*WORK TO COMPLETE:* The lines that make up this material should each be returned exactly.

BEGIN

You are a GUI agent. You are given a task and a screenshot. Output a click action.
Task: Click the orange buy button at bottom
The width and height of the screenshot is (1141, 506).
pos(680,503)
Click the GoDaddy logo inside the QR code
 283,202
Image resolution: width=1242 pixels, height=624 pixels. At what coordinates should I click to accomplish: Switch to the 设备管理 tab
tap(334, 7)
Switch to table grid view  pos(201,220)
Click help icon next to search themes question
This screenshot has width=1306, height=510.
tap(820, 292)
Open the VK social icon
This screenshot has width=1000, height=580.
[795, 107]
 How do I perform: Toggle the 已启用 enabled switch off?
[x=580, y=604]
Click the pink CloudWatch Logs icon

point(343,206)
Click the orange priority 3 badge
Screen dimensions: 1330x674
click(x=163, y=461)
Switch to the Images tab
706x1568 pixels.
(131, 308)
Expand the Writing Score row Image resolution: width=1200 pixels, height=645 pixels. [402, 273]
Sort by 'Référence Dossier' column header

END

*ANSWER TO THE EXERCISE:*
You are a GUI agent. You are given a task and a screenshot. Output a click action.
Task: Click the orange buy button at bottom
The width and height of the screenshot is (1141, 506).
pos(680,503)
Click the GoDaddy logo inside the QR code
 283,202
Image resolution: width=1242 pixels, height=624 pixels. At what coordinates should I click to accomplish: Switch to the 设备管理 tab
tap(334, 7)
Switch to table grid view  pos(201,220)
Click help icon next to search themes question
This screenshot has width=1306, height=510.
tap(820, 292)
Open the VK social icon
This screenshot has width=1000, height=580.
[795, 107]
 How do I perform: Toggle the 已启用 enabled switch off?
[x=580, y=604]
Click the pink CloudWatch Logs icon

point(343,206)
Click the orange priority 3 badge
Screen dimensions: 1330x674
click(x=163, y=461)
Switch to the Images tab
706x1568 pixels.
(131, 308)
Expand the Writing Score row Image resolution: width=1200 pixels, height=645 pixels. [402, 273]
Sort by 'Référence Dossier' column header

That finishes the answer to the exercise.